- _EXERCISE_: What follows is a set of records; copy all of it exactly.

- _TASK INPUT_:
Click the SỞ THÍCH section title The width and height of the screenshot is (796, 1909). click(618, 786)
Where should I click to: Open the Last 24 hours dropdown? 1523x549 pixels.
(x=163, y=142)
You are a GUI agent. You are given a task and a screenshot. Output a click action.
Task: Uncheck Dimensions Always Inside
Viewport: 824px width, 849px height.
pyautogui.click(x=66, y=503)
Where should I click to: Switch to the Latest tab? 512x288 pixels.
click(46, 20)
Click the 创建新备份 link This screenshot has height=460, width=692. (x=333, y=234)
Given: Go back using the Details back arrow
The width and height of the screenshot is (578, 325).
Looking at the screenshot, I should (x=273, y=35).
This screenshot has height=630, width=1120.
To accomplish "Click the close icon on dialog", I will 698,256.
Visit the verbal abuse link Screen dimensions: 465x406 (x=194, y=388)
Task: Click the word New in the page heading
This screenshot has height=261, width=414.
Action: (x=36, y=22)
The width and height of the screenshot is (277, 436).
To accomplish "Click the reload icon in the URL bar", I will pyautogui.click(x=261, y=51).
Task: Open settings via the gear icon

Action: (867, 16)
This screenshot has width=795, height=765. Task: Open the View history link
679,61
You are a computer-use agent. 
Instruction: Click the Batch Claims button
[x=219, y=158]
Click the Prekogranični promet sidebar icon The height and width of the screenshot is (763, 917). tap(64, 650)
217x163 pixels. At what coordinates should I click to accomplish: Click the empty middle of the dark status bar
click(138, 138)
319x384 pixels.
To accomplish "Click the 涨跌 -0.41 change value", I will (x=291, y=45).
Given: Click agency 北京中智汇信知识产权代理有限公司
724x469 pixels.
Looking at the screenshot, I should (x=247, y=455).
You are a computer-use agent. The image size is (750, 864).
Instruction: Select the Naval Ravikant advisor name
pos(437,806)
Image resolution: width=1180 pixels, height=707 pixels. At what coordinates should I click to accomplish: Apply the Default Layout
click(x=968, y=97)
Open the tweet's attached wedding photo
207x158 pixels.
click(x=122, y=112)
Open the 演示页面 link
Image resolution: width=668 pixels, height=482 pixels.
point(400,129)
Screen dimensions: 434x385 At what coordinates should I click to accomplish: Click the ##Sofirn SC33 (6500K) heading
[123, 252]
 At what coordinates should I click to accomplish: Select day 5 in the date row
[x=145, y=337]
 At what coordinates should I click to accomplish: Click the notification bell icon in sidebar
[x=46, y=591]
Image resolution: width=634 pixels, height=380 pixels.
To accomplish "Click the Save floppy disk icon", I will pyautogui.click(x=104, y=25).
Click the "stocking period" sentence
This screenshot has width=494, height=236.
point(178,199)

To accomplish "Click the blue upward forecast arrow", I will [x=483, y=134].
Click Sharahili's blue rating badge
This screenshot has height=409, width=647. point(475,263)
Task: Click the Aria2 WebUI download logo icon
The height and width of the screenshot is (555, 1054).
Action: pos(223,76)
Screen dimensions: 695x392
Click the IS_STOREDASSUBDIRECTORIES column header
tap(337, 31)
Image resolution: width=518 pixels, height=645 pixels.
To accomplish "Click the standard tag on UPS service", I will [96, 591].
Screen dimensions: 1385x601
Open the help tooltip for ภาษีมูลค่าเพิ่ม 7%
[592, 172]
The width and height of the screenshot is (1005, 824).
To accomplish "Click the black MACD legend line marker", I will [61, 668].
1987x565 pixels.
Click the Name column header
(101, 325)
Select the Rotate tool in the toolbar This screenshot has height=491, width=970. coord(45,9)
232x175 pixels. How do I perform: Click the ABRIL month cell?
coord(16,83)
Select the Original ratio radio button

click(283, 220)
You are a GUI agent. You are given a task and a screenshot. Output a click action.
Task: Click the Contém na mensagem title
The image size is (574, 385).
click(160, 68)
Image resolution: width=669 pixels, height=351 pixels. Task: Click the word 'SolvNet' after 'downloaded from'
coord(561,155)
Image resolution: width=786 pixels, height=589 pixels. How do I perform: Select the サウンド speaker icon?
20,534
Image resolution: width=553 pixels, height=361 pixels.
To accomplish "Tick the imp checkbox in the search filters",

- _ANSWER FOR THIS EXERCISE_:
Click the SỞ THÍCH section title The width and height of the screenshot is (796, 1909). click(618, 786)
Where should I click to: Open the Last 24 hours dropdown? 1523x549 pixels.
(x=163, y=142)
You are a GUI agent. You are given a task and a screenshot. Output a click action.
Task: Uncheck Dimensions Always Inside
Viewport: 824px width, 849px height.
pyautogui.click(x=66, y=503)
Where should I click to: Switch to the Latest tab? 512x288 pixels.
click(46, 20)
Click the 创建新备份 link This screenshot has height=460, width=692. (x=333, y=234)
Given: Go back using the Details back arrow
The width and height of the screenshot is (578, 325).
Looking at the screenshot, I should (x=273, y=35).
This screenshot has height=630, width=1120.
To accomplish "Click the close icon on dialog", I will 698,256.
Visit the verbal abuse link Screen dimensions: 465x406 (x=194, y=388)
Task: Click the word New in the page heading
This screenshot has height=261, width=414.
Action: (x=36, y=22)
The width and height of the screenshot is (277, 436).
To accomplish "Click the reload icon in the URL bar", I will pyautogui.click(x=261, y=51).
Task: Open settings via the gear icon

Action: (867, 16)
This screenshot has width=795, height=765. Task: Open the View history link
679,61
You are a computer-use agent. 
Instruction: Click the Batch Claims button
[x=219, y=158]
Click the Prekogranični promet sidebar icon The height and width of the screenshot is (763, 917). tap(64, 650)
217x163 pixels. At what coordinates should I click to accomplish: Click the empty middle of the dark status bar
click(138, 138)
319x384 pixels.
To accomplish "Click the 涨跌 -0.41 change value", I will (x=291, y=45).
Given: Click agency 北京中智汇信知识产权代理有限公司
724x469 pixels.
Looking at the screenshot, I should (x=247, y=455).
You are a computer-use agent. The image size is (750, 864).
Instruction: Select the Naval Ravikant advisor name
pos(437,806)
Image resolution: width=1180 pixels, height=707 pixels. At what coordinates should I click to accomplish: Apply the Default Layout
click(x=968, y=97)
Open the tweet's attached wedding photo
207x158 pixels.
click(x=122, y=112)
Open the 演示页面 link
Image resolution: width=668 pixels, height=482 pixels.
point(400,129)
Screen dimensions: 434x385 At what coordinates should I click to accomplish: Click the ##Sofirn SC33 (6500K) heading
[123, 252]
 At what coordinates should I click to accomplish: Select day 5 in the date row
[x=145, y=337]
 At what coordinates should I click to accomplish: Click the notification bell icon in sidebar
[x=46, y=591]
Image resolution: width=634 pixels, height=380 pixels.
To accomplish "Click the Save floppy disk icon", I will pyautogui.click(x=104, y=25).
Click the "stocking period" sentence
This screenshot has width=494, height=236.
point(178,199)

To accomplish "Click the blue upward forecast arrow", I will [x=483, y=134].
Click Sharahili's blue rating badge
This screenshot has height=409, width=647. point(475,263)
Task: Click the Aria2 WebUI download logo icon
The height and width of the screenshot is (555, 1054).
Action: pos(223,76)
Screen dimensions: 695x392
Click the IS_STOREDASSUBDIRECTORIES column header
tap(337, 31)
Image resolution: width=518 pixels, height=645 pixels.
To accomplish "Click the standard tag on UPS service", I will [96, 591].
Screen dimensions: 1385x601
Open the help tooltip for ภาษีมูลค่าเพิ่ม 7%
[592, 172]
The width and height of the screenshot is (1005, 824).
To accomplish "Click the black MACD legend line marker", I will [61, 668].
1987x565 pixels.
Click the Name column header
(101, 325)
Select the Rotate tool in the toolbar This screenshot has height=491, width=970. coord(45,9)
232x175 pixels. How do I perform: Click the ABRIL month cell?
coord(16,83)
Select the Original ratio radio button

click(283, 220)
You are a GUI agent. You are given a task and a screenshot. Output a click action.
Task: Click the Contém na mensagem title
The image size is (574, 385).
click(160, 68)
Image resolution: width=669 pixels, height=351 pixels. Task: Click the word 'SolvNet' after 'downloaded from'
coord(561,155)
Image resolution: width=786 pixels, height=589 pixels. How do I perform: Select the サウンド speaker icon?
20,534
Image resolution: width=553 pixels, height=361 pixels.
To accomplish "Tick the imp checkbox in the search filters",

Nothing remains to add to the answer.